Die Rechtslage beim Schauen von Raubkopien im Netz ist umstritten
Ganz neue Erfahrungen muss eine Berlinerin wie vermutlich Hunderttausende andere junge Leute in Deutschland seit dieser Woche machen. „Das Fernsehprogramm ist öde“, stellt sie fest. Statt wie sonst kostenlos neue Actionfilme im Internet zu schauen, flimmert jetzt nur noch das übliche Programm über den Bildschirm. Denn die Staatsanwaltschaft hat dem illegalen Vergnügen in dieser Woche ein Ende bereitet, die Webplattform kino.to abgeschaltet und 13 Helfer und Betreiber des Portals festgenommen. Damit ist eine der großen Quellen von Gratis-Filmen oder Serien versiegt.

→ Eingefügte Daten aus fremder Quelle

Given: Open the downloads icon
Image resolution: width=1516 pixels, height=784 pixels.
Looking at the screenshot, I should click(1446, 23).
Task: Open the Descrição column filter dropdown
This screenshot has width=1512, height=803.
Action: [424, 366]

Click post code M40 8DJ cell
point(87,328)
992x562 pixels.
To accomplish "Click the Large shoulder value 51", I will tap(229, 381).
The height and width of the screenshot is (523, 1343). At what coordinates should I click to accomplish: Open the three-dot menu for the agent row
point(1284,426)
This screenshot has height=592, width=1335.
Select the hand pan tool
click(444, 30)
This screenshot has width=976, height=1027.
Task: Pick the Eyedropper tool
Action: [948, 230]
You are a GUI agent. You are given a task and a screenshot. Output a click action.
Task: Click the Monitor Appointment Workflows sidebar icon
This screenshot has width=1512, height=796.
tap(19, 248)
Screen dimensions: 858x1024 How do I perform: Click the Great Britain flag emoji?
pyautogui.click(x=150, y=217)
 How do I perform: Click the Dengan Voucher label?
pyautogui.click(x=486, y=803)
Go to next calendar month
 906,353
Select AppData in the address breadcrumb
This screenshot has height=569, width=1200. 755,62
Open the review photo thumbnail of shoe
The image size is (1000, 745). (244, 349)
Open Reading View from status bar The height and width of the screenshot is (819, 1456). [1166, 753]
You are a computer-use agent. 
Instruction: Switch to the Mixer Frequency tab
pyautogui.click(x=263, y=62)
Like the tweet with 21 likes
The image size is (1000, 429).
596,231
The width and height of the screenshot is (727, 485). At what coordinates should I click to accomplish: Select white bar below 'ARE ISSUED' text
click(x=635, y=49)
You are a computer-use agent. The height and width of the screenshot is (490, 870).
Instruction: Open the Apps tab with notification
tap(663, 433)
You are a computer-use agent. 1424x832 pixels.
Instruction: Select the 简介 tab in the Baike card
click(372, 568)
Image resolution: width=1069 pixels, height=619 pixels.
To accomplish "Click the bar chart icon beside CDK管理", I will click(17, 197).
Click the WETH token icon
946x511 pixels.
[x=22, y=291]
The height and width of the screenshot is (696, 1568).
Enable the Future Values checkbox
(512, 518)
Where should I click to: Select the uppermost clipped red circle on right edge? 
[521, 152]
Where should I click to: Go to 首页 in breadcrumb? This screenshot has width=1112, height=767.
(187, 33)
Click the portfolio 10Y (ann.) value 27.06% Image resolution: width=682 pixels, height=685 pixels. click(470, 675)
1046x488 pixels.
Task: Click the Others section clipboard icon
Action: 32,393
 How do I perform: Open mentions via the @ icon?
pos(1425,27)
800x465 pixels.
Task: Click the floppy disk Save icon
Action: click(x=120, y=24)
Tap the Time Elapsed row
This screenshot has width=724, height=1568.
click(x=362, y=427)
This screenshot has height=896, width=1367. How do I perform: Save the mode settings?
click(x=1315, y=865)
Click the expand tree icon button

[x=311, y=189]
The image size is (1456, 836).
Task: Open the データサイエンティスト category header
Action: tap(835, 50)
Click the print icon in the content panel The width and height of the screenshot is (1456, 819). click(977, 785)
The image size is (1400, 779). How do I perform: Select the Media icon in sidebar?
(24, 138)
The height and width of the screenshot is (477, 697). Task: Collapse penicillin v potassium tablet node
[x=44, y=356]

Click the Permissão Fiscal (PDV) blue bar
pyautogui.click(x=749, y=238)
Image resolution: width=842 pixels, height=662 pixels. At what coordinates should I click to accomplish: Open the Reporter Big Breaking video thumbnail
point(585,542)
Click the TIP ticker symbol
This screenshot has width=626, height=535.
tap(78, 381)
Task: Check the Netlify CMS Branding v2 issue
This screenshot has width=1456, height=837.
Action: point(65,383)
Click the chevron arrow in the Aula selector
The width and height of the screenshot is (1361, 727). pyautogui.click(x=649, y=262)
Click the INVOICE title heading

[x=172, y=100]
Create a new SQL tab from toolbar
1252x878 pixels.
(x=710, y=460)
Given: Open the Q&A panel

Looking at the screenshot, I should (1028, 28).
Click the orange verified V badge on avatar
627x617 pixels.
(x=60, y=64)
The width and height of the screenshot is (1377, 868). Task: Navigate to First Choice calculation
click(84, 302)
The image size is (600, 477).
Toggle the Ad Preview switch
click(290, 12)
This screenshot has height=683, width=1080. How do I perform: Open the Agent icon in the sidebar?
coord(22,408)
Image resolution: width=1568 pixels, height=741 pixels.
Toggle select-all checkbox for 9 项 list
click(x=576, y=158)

Die meisten Nutzer von kino.to kamen nach Einschätzung der Gesellschaft zur Verfolgung von Urheberrechtsverletzungen (GVU) aus Deutschland. Rund 280.000 Besucher soll die Seite im Durchschnitt täglich erreicht haben. Wie viele davon auch tatsächlich die zu Unrecht bereitgehaltenen Unterhaltungsangebote wahrgenommen haben, lässt sich nicht sagen. Offen ist auch, inwieweit sich Nutzer nun auf Forderungen der Filmindustrie einstellen müssen. Die Inhaber der jeweiligen Rechte könnten versuchen, über die so genannte IP-Adresse an ihre Namen zu kommen und dann zivilrechtlich gegen sie vorgehen. „Das ist eine Entscheidung jedes einzelnen Unternehmens“, erläutert GVU-Sprecherin Christine Ehlers.
Der Bundesverband der Verbraucherzentralen (vzbv) rechnet nicht mit einer großen Welle von Klagen oder Gebührenforderungen. „Die Wahrscheinlichkeit ist relativ gering“, sagt vzbv-Expertin Lina Ehrig. Denn die Rechtslage ist keineswegs eindeutig geklärt. Raubkopien sind zwar verboten, nicht jedoch das Abspielen von Filmen, das so genannte Streaming, sofern der Inhalt dabei nicht aus dem Internet auf den eigenen Computer heruntergeladen werden. Und dies war die Regel bei kino-to. „Knackpunkt ist immer, ob eine Kopie hergestellt wird“, erläutert Ehrig. Eine Ungewissheit besteht allerdings. Denn aus technischen Gründen wird während des Streamings eine Kopie des Films zeitweilig in den Arbeitsspeicher des Computers geladen. Ob dieser Vorgang eine Urheberrechtsverletzung darstellt, ist zwischen Juristen umstritten. „Da gibt es noch keine Gerichtsentscheidung“, sagt Ehrig.
Auch der Kölner Medienrechtler Christian Solmecke hält es für unwahrscheinlich, dass die Rechteinhaber nun in großem Stile auf kleine Sünder los gehen. „Bislang ist mir kein Fall bekannt, in dem gegen Nutzer von Livestream-Portalen vorgegangen worden ist“, beruhigt der Anwalt. Er sieht eher die Hinterleute der Angebote im Visier der Filmindustrie. Die GVU das Verfahren ja auch im April mit einem Strafantrag ins Rollen gebracht.
So harmlos, wie das Unterhaltungsangebot auf den ersten Blick vielen erscheint, ist es nicht. GVU-Sprecherin Ehrig spricht von einer „digitalen Hehlerei“ mit hoher krimineller Energie. Die Staatsanwaltschaft ermittelt wegen des „Verdachts der Bildung einer kriminellen Vereinigung zur gewerblichen Begehung von Urheberrechtsverletzungen“. Auch bei kino.to ging es ums Geld, obgleich die Betrachtung von mehr als 22.000 Filmen kostenlos war. Mit Einblendungen von Erotikportalen, Reklame für Wettbüros, Premium-Zugängen zu anderen Filmanbietern und anderen Einnahmen wurde das Geschäftsmodell vermutlich zu einer lukrativen Gewinnquelle. Die Täter werden kaum so glimpflich davon kommen wie die Besucher ihrer Webseite. Den Raubkopien bereitzustellen, ist auf jeden Fall verboten.